On Friday, 21 February 2014 at 23:19:19 UTC, Ali Çehreli wrote:
> On 02/21/2014 02:54 PM, Frustrated wrote:
>> interface iGui
>> {
>>     @property iButton button(ref iButton button);
>> }
>>
>> class WindowsGui : iGui
>> {
>>     WindowsButton _button;
>>
>>     @property WindowsButton button(ref WindowsButton button)
>>     //@property iButton button(ref iButton button)
>>     {
>>         _button = button;
>>         return button;
>>     }
>> }
>>
>> interface iButton { }
>> class WindowsButton : iButton { }
>>
>>
>> Should this not work?
>>
>> Error: class main.WindowsGui interface function 'iButton
>> button(ref iButton
>> button) @property' is not implemented
>>
>> Or by using the commented line:
>>
>> Error: cannot implicitly convert expression (button) of type
>> main.iButton to main.WindowsButton
>>
>>
>> 1. In the first case I override a property using a more derived
>> type.
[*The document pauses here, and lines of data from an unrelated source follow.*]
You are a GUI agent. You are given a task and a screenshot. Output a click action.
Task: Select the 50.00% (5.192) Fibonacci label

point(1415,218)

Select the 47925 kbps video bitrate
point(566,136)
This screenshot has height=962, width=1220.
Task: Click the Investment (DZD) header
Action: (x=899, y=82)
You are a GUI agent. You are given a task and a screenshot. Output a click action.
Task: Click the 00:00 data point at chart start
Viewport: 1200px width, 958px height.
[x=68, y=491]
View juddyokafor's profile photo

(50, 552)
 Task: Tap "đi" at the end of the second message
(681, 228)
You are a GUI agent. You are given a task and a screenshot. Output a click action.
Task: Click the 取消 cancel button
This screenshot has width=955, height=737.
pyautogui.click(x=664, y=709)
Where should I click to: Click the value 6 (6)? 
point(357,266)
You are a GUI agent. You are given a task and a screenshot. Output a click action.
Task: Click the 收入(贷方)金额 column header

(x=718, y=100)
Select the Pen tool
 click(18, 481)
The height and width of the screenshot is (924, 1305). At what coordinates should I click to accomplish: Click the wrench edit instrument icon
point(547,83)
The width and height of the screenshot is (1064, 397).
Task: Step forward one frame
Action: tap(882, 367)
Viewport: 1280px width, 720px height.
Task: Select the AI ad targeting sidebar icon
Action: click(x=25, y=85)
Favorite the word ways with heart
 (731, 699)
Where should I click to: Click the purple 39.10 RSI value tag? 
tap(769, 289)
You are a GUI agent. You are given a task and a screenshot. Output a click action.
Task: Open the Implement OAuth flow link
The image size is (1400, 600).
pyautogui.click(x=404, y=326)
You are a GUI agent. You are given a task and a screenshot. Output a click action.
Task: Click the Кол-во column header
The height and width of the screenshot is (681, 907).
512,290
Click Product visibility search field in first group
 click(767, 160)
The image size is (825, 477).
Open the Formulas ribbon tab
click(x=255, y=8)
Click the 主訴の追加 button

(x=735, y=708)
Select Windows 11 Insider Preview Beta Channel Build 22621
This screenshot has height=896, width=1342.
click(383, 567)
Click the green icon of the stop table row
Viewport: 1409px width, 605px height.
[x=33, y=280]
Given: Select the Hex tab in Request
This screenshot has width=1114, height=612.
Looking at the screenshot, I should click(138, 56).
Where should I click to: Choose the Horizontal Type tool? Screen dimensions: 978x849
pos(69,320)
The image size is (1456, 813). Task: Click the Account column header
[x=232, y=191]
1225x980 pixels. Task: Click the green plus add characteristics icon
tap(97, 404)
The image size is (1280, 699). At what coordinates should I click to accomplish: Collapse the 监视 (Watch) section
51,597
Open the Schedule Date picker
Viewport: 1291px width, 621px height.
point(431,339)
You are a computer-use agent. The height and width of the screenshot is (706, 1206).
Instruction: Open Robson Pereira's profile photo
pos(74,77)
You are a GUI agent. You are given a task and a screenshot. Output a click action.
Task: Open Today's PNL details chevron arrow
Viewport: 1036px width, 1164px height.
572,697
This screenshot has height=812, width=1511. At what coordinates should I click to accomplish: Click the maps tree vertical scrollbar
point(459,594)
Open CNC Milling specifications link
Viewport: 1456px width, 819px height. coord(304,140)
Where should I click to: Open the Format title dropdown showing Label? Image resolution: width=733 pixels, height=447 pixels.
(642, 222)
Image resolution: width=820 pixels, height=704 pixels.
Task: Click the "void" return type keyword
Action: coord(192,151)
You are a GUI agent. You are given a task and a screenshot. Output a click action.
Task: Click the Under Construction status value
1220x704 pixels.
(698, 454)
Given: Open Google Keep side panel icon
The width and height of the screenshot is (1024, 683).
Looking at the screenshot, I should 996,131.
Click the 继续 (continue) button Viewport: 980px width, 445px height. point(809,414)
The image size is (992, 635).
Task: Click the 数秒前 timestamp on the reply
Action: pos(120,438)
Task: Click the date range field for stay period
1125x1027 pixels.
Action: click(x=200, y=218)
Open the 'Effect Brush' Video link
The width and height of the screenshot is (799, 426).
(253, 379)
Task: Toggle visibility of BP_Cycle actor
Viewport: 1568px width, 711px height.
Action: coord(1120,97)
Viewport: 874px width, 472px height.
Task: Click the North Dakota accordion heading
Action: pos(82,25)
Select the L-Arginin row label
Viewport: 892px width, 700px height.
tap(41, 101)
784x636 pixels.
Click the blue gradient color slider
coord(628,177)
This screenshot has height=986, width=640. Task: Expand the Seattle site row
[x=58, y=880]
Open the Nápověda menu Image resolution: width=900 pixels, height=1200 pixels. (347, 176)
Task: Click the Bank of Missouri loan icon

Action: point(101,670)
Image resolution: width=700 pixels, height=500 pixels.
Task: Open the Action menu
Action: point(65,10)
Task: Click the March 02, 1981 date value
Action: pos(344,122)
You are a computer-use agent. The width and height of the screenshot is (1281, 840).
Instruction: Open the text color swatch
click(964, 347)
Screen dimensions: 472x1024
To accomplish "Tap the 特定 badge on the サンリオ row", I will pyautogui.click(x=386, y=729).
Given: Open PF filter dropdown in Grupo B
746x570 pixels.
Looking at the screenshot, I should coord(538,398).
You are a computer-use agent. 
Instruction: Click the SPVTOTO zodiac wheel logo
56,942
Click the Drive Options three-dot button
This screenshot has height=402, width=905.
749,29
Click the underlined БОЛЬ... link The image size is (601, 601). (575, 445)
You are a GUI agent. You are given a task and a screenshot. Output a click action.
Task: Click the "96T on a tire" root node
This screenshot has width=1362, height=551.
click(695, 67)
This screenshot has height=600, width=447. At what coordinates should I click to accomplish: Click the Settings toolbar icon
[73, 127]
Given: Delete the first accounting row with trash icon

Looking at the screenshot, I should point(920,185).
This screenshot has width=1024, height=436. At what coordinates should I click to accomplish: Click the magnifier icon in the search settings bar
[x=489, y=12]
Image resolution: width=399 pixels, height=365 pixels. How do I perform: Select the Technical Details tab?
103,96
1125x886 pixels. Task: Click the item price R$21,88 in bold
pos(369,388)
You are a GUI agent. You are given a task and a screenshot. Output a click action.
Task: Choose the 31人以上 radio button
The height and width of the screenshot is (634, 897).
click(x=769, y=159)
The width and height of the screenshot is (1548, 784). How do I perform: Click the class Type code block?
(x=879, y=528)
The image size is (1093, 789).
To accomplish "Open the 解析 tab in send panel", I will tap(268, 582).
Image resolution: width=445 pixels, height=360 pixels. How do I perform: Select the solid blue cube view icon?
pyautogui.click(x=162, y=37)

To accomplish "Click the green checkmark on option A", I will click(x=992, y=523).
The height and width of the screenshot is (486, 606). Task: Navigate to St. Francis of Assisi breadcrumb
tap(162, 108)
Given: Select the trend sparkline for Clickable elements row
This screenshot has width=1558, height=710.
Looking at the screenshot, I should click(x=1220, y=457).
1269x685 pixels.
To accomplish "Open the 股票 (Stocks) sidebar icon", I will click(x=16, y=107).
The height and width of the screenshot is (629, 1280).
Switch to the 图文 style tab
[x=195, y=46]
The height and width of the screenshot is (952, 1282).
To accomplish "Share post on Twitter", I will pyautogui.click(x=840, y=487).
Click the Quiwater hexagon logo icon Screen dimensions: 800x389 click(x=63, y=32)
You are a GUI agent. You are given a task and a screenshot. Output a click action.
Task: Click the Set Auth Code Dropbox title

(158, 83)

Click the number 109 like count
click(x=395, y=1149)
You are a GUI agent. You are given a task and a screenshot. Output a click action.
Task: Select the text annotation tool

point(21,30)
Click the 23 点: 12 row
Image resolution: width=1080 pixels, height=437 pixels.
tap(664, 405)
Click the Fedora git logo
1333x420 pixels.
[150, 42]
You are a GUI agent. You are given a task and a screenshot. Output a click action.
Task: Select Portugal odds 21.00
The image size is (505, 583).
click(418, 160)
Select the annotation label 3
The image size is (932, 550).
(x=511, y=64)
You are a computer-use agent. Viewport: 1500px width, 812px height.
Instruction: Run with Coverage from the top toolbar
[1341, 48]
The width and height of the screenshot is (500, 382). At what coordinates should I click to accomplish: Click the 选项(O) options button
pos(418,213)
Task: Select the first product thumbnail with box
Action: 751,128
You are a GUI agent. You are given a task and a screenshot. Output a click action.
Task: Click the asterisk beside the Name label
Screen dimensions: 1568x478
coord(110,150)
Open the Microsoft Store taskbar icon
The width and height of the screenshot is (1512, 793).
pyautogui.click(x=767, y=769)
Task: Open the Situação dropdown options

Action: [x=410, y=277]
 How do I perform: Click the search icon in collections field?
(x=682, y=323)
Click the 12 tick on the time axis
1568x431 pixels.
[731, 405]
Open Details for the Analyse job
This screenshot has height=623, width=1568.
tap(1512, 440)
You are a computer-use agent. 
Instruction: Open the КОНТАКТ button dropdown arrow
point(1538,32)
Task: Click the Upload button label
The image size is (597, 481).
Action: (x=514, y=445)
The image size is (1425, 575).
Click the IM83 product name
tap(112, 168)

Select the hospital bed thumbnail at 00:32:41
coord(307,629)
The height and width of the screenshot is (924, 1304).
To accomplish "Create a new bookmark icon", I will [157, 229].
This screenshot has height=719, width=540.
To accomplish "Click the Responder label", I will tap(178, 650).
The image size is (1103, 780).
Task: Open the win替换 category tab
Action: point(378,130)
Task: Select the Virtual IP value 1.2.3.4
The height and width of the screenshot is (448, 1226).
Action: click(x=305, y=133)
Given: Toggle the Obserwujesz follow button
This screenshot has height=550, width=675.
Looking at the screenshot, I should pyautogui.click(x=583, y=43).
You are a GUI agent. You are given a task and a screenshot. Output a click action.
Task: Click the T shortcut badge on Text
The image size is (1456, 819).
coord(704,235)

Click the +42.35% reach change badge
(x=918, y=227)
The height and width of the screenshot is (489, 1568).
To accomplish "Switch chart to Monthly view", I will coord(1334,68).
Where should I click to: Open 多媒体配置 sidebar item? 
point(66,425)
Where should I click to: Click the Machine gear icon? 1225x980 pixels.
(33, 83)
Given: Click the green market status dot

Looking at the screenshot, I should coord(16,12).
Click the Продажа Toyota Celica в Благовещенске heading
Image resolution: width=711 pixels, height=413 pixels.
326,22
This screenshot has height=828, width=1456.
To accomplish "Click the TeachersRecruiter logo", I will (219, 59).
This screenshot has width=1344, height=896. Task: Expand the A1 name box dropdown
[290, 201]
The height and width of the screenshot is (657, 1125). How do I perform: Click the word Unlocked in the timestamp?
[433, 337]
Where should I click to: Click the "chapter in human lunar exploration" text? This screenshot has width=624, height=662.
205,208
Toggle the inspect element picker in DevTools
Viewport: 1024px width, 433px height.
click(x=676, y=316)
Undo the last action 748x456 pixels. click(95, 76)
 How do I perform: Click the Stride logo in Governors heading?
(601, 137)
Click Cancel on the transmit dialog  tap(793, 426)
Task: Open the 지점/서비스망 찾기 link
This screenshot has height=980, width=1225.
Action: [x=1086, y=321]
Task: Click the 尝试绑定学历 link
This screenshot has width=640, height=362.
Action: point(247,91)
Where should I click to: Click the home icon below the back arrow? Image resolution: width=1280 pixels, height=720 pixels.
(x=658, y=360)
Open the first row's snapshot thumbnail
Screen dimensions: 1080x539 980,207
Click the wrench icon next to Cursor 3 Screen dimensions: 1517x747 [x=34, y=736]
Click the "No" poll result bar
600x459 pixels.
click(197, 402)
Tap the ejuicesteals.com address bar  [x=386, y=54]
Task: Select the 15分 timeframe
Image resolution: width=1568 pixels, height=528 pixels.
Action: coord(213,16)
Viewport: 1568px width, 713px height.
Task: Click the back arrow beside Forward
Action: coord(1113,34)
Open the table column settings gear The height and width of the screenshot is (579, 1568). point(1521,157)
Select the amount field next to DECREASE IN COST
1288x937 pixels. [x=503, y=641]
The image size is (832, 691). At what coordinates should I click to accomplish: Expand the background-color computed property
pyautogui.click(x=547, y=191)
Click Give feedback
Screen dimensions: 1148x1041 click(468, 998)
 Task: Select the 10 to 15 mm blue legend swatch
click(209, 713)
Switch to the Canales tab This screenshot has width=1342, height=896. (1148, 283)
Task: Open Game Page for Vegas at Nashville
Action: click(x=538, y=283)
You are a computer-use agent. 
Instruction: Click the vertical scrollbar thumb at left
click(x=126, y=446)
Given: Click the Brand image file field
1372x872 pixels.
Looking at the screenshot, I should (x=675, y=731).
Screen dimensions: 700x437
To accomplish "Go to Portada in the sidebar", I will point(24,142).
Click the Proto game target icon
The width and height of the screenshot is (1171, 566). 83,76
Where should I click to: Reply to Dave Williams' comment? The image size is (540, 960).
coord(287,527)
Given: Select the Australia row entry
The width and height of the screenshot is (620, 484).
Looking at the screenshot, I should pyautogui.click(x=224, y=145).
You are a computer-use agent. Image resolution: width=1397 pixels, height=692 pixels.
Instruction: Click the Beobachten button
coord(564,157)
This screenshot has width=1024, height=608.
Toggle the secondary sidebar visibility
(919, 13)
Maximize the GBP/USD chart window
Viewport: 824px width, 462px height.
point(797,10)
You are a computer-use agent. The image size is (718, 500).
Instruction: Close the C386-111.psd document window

This should work but doesn't. Seems D doens't support
>> covariance properly?
>>
>> 2. In the second case, I can cast to make everything work. This
>> seems wrong. Hence goto 1. WindowsGui is designed to only work
>> with WindowsButton, say, and I should never have to use iButton
>> in the WindowsGui class unless, maybe, I want to support
>> non-windows buttons in the WindowsGui for some reason.
>>
>> Basically, because of the covariance issue I end up having to 
>> use
>> a lot of casts. Hopefully theres some simple trick that won't
>> pollute the code to make this work. I guess I could use a
>> templated property with a generic type that is derivable from
>> iButton to make it work?
>>
>> In some sense I can understand the error. If I'm using iGui 
>> then
>> I have the option to use any button(since it is generic) but if
>> iGui is a WindowsGui I'm not allowing this. The issue is, that 
>> I
>> will have some type of dependency restrictions on the types.
>>
>> e.g.,
>>
>> iGui g = new WindowsGui;
>>
>> g.button = new LinuxButton; // ok but not ok!! (should result 
>> in
>> an error in some way)
>>
>> Obviously I can cast and check the type and do all that. Just
>> feels like the wrong way to go about it because it requires a 
>> lot
>> of casting and polluting the code with checks that in general,
>> should be unnecessary. Again: In the WindowsGui I want to use
>> WindowsButton, not iButton because WindowsGui will never need 
>> any
>> other type of button. iButton is too general to use in 
>> WindowsGui.
>>
>> (it would be cool if one could do something like
>>
>> class WindowsGui : iGui
>>     iButton <= WindowsButton // constrains iButton to always 
>> be a
>> WindowsButton. Checks/casts are automatically added by compiler
>> when necessary
>> {
>>     // use WindowsButton here with proper covariance relations 
>> and
>> checks/casts
>> }
>>
>> Anyways, hopefully there is some single trick to get what I'm
>> asking?
>
> It should not work because the derived type is requiring more 
> than the interface. iGui requires that the parameter to 
> button() is iButton:
>
>     @property iButton button(ref iButton button);
>
> However, WindowsGui is bringing an extra requirement by asking 
> a more specific iButton:
>
>     @property WindowsButton button(ref WindowsButton button)
>
> Note that there is no problem with the return type because this 
> time the derived type is still returning an iButton because 
> WindowsButton "is an" iButton.
>
> I don't know whether this works for you but I made the actual 
> button a constructor parameter:
>
> interface iGui
> {
>     @property iButton button();
> }
>
> class WindowsGui : iGui
> {
>     WindowsButton _button;
>
>     // The constructor gets the button
>     this(WindowsButton button)
>     {
>         this._button = button;
>     }
>
>     @property WindowsButton button()
>     {
>         return _button;
>     }
> }
>
> interface iButton { }
> class WindowsButton : iButton { }
>
> void main()
> {
>     auto w = new WindowsGui(new WindowsButton());
>     w.button;
> }
>
> Ali

But what about a setter? Using DI isn't the way to go here.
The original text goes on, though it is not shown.